If you revoke your consent, we will no longer use your data to send you our newsletter. However, we will store your e-mail address and the proof of your consent for a period of three years starting at the end of the year in which we last sent you our newsletter before your revocation, so that we can prove the consent in the event of a dispute. We will subsequently delete the data unless we need it for other purposes stated in this declaration, e.g. because you still have a customer account with us.

X. Orders in our online shop

1. Description and extent of data processing
When you place orders in our online shop, we collect the data that can be seen in the requested form fields and the order itself, among other things:
  • Country from where you are accessing our website
  • Your e-mail address
  • Subject and price of the order
  • Your used payment service
  • Transaction-ID of the payment service

2. Legal basis for data processing
The legal basis for the processing of these data is Art. 6 para. 1 lit. b and f GDPR.

3. Purpose of data processing
We use the data of the respective order, in order to execute and account for these. If you have a customer account, we also use the data to provide you with your games and order history. For these purposes, it is also in our legitimate interest to process the data.

4. Data transfer and collection by payment service providers
For the fulfilment of the contract we pass on your data to the shipping company commissioned with the delivery, as far as this is necessary for the delivery of ordered goods.

When processing payments, the selected payment service providers collect the necessary payment data themselves. The data protection declaration of the respective payment service provider shall apply in this respect.

5. Duration of storage and possibility of objection and elimination
The data on your customer account including the order history will be stored with us until your customer account is deleted.

Outside your customer account we use the data of your orders for the execution and accounting of these. After execution, billing and payment of an order, we still store the data as long as we are obliged to do so due to tax, commercial law or other regulations. Only then does the deletion take place. The legal basis for this storage is Art. 6 para. 1 lit. c GDPR.

XI. Categories of recipients of personal data

For the provision of our website and the offered contact possibilities, we make use of other service providers, including host providers and e-mail providers, each based in the European Union, who process the data stored by them exclusively on our behalf as processors according to Art. 28 GDPR.

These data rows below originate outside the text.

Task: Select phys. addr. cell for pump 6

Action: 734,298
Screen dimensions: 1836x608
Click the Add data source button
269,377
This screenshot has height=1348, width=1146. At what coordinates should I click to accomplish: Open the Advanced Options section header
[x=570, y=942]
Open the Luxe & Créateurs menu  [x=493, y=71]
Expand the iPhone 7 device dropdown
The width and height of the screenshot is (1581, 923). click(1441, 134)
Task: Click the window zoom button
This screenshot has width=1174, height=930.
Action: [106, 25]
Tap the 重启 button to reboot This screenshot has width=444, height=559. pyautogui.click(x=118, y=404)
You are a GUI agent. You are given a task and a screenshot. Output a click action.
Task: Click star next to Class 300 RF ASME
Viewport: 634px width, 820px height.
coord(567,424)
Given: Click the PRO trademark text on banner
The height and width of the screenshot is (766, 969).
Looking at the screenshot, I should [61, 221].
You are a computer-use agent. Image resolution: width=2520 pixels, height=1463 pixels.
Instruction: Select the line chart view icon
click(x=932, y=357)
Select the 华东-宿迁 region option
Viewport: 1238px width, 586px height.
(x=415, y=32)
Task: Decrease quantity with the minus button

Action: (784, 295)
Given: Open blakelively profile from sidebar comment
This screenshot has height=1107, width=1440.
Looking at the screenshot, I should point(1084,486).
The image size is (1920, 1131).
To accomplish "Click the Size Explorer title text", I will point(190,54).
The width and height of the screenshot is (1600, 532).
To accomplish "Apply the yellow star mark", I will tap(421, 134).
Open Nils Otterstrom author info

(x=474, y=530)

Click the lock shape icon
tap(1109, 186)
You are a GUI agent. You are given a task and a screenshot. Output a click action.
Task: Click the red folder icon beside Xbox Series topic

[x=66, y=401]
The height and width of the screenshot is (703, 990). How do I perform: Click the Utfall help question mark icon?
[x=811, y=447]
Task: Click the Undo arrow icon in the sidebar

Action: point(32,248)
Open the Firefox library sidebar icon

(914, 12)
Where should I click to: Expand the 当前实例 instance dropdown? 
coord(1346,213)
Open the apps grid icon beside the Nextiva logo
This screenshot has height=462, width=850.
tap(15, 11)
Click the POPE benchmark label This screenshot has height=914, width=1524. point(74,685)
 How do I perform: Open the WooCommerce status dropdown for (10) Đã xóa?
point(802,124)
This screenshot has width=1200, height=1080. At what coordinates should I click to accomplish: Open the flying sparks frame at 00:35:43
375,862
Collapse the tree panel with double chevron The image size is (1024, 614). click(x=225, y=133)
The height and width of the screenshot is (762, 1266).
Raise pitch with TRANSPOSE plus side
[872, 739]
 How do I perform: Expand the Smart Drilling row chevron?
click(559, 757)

XII. Rights of the data subject

If your personal data are processed, you are a data subject within the meaning of the GDPR and you have the following rights against the controller (in the case of the fulfilment of further conditions regulated in the relevant regulations, if applicable):
  • The right of access according to Art. 15 GDPR
  • The right to rectification according to Art. 16 GDPR
  • The right to erasure ("right to be forgotten") according to Art. 17 GDPR
  • The right to restriction of processing according to Art. 18 GDPR
  • The right to a notification according to Art. 19 GDPR
  • The right to data portability according to Art. 20 GDPR
  • The right to object according to Art. 21 GDPR
  • The right not to be subject to a decision based solely on automated processing according to Art. 22 GDPR
  • The right to withdraw consent to the processing of personal data according to Art. 7 para. 3 GDPR

To assert these rights, please contact our data protection officer at the aforementioned address.
Without prejudice to any other administrative or judicial remedy, you also have the right to lodge a complaint with a supervisory authority, in particular in the Member State where you are staying, working or suspected of infringing, if you believe that the processing of personal data concerning you infringes the GDPR.